Questions to answer:
(a) Check each statement against the Mai Murakami article and answer yes or no, quoting the deciding words of the article exactly: (i) Murakami won the floor exercise at the 2017 World Championships; (ii) Murakami was named to the 2012 Olympic team; (iii) Murakami placed second in the all-around at the 2013 All-Japan Championships.
(b) Pick up the Mai Murakami article after its final sentence and keep writing it.

Excerpted text:
Personal information
- Born: 5 August 1996 (age 30) Sagamihara, Kanagawa, Japan
- Height: 1.48 m (4 ft 10 in)

Gymnastics career
- Discipline: Women's artistic gymnastics
- Country represented: Japan (2010–2021)
- College team: Nippon Sport Science University
- Club: Yukio Iketani Gymnastics Club
- Head coach: Kazukuni Ohno
- Retired: 24 October 2021
- Medal record
Women's artistic gymnastics
Representing Japan
Olympic Games
| Bronze medal – third place | 2020 Tokyo | Floor exercise |
World Championships
| Gold medal – first place | 2017 Montreal | Floor exercise |
| Gold medal – first place | 2021 Kitakyushu | Floor exercise |
| Silver medal – second place | 2018 Doha | All-around |
| Bronze medal – third place | 2018 Doha | Floor exercise |
| Bronze medal – third place | 2021 Kitakyushu | Balance beam |
FIG World Cup
| Event | 1st | 2nd | 3rd |
| All-Around World Cup | 1 | 1 | 1 |

= Mai Murakami =

Japanese artistic gymnast (born 1996)

Mai Murakami (村上茉愛, Murakami Mai) is a retired Japanese artistic gymnast and Olympic medalist. She won a gold medal on the floor exercise at the 2017 World Championships, becoming the first Japanese female gymnast to win a world title in 63 years. She also won the floor exercise title at the 2021 World Championships and won the all-around silver medal at the 2018 World Championships. She represented Japan at the 2016 and 2020 Olympics, winning a bronze medal on the floor exercise in the latter. This made her the first Japanese female gymnast to win an individual Olympic medal.

==Gymnastics career==
Murakami joined Yukio Iketani's gymnastics club during elementary school. In 2010, she won the all-around, balance beam, and floor exercise titles at the National Junior High School Championships. She also won the floor exercise title at the senior-level All-Japan Championships and was added to the national team for the first time. She missed most of the 2011 season due to a knee injury.

=== 2012–2013 ===
Murakami competed at the 2012 All-Japan Championships, where she placed 11th in the all-around but won the floor exercise title. She was not named to the 2012 Olympic team. Murakami competed at the 2012 Stuttgart World Cup where Japan finished second to Russia.

Murakami competed at the 2013 City of Jesolo Trophy, where she won bronze with the Japanese team and placed 22nd in the all-around. She finished third in the all-around at the All-Japan Championships, behind Natsumi Sasada and Yu Minobe. She then finished fourth on the floor exercise at the 2013 World Championships.

Pixel coordinate grounding data

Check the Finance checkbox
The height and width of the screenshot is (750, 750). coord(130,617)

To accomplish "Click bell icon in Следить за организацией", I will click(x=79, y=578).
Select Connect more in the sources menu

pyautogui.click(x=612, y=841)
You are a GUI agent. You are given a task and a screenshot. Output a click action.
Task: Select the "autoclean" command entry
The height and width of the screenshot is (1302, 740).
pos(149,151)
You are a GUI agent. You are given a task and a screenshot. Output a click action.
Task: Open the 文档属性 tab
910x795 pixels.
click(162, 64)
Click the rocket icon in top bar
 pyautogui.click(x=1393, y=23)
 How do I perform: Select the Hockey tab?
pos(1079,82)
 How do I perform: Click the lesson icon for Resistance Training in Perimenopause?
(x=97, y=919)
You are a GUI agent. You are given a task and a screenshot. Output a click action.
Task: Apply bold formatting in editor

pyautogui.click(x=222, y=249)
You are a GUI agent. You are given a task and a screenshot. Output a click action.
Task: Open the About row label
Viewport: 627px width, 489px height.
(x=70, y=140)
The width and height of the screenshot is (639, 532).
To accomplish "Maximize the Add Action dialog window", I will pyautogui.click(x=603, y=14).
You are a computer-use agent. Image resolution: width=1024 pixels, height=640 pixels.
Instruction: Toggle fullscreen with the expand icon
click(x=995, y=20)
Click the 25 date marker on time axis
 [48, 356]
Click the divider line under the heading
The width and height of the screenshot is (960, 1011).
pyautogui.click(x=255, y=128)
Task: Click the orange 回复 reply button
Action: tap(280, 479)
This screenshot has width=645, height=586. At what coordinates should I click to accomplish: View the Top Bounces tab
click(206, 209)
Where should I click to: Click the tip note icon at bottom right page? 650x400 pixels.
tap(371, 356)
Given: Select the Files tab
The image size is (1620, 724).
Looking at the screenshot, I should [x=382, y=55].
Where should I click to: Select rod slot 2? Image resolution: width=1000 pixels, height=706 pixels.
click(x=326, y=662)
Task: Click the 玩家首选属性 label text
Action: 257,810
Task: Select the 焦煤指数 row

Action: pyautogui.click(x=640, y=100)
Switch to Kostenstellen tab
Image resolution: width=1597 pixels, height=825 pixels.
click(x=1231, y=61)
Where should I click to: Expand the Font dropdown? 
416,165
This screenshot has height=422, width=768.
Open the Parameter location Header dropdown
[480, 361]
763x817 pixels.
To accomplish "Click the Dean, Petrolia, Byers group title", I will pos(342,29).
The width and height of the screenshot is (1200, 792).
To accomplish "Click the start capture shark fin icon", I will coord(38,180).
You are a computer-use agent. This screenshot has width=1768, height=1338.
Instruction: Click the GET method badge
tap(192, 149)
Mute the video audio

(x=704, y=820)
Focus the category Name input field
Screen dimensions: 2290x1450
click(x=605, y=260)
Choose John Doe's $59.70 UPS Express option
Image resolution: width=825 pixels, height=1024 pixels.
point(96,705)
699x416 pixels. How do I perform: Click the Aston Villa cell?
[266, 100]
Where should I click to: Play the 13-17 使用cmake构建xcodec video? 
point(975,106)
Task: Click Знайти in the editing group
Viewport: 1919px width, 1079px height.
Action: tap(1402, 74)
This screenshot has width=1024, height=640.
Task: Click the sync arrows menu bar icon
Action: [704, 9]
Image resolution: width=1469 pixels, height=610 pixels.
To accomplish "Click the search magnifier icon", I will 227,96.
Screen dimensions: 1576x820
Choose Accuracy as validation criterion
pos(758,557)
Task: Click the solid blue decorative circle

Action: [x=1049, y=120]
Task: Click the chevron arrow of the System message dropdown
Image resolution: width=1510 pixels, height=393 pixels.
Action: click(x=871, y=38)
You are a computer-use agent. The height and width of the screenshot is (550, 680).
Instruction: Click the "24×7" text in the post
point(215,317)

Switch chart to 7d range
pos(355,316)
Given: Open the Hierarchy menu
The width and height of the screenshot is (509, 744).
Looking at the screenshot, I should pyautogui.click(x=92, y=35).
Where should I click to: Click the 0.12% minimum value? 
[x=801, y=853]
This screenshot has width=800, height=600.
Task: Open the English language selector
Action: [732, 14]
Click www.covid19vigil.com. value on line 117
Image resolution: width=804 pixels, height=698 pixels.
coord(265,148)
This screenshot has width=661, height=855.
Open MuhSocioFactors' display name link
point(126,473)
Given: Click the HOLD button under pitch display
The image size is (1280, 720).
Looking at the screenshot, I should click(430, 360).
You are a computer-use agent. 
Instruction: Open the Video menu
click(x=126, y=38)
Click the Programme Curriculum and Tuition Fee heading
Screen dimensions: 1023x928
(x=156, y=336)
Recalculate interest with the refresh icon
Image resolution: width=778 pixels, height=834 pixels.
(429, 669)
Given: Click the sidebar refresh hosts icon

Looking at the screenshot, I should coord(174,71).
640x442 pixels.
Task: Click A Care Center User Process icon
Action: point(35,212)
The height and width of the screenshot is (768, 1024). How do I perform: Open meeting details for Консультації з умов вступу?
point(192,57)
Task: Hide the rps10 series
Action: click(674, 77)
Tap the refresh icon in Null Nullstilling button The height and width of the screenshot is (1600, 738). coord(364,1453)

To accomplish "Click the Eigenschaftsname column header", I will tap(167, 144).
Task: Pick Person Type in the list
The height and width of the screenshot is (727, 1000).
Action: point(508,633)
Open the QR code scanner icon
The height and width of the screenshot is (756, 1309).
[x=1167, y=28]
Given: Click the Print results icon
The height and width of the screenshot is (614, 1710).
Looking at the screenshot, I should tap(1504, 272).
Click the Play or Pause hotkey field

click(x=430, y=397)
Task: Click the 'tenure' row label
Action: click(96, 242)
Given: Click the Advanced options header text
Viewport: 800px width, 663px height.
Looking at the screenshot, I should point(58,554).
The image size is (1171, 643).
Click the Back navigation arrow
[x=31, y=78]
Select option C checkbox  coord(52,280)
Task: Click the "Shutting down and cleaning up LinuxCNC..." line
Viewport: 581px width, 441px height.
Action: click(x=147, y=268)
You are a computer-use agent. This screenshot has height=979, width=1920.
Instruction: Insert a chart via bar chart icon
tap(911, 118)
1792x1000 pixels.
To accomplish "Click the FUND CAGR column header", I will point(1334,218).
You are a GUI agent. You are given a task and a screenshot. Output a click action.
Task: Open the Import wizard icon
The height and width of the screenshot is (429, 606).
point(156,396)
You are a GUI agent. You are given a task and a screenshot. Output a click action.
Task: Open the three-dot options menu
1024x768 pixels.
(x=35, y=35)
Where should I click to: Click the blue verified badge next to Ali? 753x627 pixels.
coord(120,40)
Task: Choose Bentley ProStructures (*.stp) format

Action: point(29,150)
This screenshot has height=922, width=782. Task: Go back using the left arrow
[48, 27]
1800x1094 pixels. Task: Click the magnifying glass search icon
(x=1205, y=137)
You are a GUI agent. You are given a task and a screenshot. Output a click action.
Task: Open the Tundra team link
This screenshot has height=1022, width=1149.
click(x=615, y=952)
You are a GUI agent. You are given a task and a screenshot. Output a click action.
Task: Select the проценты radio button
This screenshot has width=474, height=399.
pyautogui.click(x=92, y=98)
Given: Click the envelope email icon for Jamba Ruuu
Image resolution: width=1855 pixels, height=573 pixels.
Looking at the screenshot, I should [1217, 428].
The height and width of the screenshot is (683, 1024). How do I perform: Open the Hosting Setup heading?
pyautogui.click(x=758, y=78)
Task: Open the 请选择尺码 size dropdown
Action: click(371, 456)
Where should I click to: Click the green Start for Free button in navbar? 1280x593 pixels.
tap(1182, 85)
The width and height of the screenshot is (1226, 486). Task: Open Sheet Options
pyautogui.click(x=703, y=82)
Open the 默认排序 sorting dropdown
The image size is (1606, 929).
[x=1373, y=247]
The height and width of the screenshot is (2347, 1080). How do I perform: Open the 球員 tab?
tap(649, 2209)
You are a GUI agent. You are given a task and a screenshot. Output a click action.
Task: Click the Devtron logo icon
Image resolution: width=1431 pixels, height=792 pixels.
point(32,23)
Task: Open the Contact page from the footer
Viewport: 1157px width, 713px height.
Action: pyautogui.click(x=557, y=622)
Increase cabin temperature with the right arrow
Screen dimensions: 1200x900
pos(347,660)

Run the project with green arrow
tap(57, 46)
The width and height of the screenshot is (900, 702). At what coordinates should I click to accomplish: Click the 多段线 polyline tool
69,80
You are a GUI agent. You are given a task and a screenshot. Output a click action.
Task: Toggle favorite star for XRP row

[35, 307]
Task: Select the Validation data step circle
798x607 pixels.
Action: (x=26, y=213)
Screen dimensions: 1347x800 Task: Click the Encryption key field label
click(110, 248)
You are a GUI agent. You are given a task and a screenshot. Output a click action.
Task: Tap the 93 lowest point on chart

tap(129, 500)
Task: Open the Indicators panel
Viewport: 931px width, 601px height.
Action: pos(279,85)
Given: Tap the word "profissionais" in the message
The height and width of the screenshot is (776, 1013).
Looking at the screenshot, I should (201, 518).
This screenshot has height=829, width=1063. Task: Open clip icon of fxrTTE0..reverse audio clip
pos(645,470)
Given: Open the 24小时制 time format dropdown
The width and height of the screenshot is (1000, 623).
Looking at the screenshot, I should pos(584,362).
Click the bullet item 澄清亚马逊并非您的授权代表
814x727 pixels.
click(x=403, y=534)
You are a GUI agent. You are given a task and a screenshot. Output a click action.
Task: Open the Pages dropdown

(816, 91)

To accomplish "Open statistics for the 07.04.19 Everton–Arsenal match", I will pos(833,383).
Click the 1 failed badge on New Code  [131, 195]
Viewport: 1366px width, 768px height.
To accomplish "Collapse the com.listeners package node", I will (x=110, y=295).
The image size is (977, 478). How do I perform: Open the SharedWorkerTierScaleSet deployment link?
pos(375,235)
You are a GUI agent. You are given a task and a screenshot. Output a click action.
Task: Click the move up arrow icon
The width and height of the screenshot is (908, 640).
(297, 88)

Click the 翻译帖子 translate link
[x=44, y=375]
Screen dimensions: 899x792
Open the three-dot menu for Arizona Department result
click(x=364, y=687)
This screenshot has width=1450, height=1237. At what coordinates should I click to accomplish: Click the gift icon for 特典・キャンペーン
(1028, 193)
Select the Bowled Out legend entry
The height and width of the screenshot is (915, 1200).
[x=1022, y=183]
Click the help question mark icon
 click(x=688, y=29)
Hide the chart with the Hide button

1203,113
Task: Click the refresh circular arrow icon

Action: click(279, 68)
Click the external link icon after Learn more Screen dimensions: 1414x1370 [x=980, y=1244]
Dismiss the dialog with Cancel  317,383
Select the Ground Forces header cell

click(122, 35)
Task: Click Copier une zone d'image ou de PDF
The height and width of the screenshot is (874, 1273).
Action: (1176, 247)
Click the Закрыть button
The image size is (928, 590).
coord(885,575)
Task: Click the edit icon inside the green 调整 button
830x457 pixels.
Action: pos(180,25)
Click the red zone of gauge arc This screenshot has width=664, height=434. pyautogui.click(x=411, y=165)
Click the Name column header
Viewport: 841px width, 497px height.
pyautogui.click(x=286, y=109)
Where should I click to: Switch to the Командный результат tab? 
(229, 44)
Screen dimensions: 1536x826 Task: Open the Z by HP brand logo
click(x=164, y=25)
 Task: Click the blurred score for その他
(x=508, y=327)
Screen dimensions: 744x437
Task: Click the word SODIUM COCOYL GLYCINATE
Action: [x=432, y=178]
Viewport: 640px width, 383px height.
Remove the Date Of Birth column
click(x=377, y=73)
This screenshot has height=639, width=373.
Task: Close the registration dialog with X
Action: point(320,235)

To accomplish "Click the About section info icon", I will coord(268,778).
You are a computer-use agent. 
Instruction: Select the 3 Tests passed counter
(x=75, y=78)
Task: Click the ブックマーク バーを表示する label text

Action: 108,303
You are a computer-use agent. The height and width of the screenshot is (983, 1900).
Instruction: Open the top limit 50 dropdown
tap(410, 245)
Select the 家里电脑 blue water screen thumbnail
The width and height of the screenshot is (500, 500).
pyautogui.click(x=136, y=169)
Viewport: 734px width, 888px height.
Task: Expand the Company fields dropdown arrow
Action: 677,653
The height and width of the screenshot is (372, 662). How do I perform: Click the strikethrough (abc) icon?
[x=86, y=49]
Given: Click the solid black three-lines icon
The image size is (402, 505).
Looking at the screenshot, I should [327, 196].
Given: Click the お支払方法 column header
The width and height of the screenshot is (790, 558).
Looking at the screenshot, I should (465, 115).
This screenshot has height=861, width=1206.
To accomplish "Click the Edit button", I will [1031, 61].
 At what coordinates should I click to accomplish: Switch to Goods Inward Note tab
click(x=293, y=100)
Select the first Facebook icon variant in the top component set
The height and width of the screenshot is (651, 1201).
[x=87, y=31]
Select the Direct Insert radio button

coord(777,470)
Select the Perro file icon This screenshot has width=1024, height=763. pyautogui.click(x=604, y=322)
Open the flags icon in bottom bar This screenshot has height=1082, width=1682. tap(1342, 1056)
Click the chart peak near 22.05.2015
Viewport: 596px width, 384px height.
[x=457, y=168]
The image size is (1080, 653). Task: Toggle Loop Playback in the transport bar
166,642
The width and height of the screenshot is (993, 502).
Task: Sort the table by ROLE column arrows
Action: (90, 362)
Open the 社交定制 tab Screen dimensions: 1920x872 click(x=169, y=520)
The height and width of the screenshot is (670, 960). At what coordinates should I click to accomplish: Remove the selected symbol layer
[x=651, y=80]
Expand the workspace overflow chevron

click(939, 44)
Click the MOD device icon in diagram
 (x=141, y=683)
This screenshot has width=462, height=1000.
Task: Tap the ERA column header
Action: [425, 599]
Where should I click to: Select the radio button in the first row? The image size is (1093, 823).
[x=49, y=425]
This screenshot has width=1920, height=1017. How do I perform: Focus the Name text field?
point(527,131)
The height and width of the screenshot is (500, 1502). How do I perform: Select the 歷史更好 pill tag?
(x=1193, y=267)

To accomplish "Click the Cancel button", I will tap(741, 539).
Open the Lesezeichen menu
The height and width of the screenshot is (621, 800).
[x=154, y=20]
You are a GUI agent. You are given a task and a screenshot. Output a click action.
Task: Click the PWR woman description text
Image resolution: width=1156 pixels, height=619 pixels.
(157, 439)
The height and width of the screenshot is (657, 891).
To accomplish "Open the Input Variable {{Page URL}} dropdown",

Task results:
(a)
(i) Yes: "She won a gold medal on the floor exercise at the 2017 World Championships"
(ii) No: "She was not named to the 2012 Olympic team."
(iii) No: "She finished third in the all-around at the All-Japan Championships, behind Natsumi Sasada and Yu Minobe."

(b)
=== 2014–2015 ===
Murakami competed at the 2014 Pacific Rim Championships, placing fourth with the team, sixth on the floor exercise, seventh on the uneven bars and balance beam, and ninth in the all-around. She then placed sixth in the all-around at the All-Japan Championships and fourth at the NHK Cup. She secured a berth for the 2014 World Championships team by winning the floor exercise title at the All-Japan Event Championships. At the World Championships, she helped Japan advance into the team final and finish eighth. After the World Championships, she finished the season by placing fifth in the all-around at the Glasgow World Cup and then winning the vault and floor exercise events at the Toyota International.

At the 2015 All-Japan Championships, Murakami placed tenth in the all-around, and she placed eighth in the all-around at the NHK Cup. Due to these results, she was initially named as the second alternate for the 2015 World Championships team, who subsequently replaced an injured Yuki Uchiyama with Murakami and placed fifth in the team final. Murakami's sixth-placed finish in the all-around was the best result by a Japanese woman since 2009.

=== 2016–2017 ===
Murakami began the 2016 Olympic season at the American Cup, where she placed sixth in the all-around. She then won her first all-around title at the All-Japan Championships. Then at the NHK Cup, she finished second in the all-around behind Asuka Teramoto. She was then named to represent Japan at the 2016 Summer Olympics along with Teramoto, Aiko Sugihara, Yuki Uchiyama, and Sae Miyakawa. The team finished fourth in the team final. Individually, Murakami placed 14th in the all-around final and seventh in the floor exercise final.

Murakami won her second consecutive All-Japan all-around title in 2017. She also won the all-around at the NHK Cup and was then automatically named to the World Championship team along with Aiko Sugihara. She then won silver on the floor exercise and placed fifth on vault at the All-Japan Event Championships. At the World Championships in Montreal, Quebec, Canada, she qualified first into the all-around final. However, she fell off the balance beam in the final and placed fourth, one-tenth of a point behind the bronze medalist, Russia's Elena Eremina. She bounced back in the floor exercise finals, where she placed first ahead of Jade Carey and Claudia Fragapane. She is Japan's first World gold medalist on this event, and Japan's second World gold medalist on any women's gymnastics event, after Keiko Tanaka-Ikeda won the gold on the balance beam in 1954. Afterward, she won gold on floor and bronze on vault at the Toyota International.

=== 2018–2019 ===
Murakami finished second in the all-around at the 2018 American Cup, behind Morgan Hurd. She then won the all-around at the Tokyo World Cup. She also won the all-around at both the All-Japan Championships and the NHK Cup. At the All-Japan Event Championships, she won gold on the balance beam and floor exercise. At the 2018 World Championships in Doha, Qatar, the Japanese team finished in sixth place. Individually, she won the silver medal in the all-around final, behind Simone Biles. It was the first women's all-around silver medal in Japan's history. She then won the bronze medal in the floor exercise final, behind Biles and Hurd.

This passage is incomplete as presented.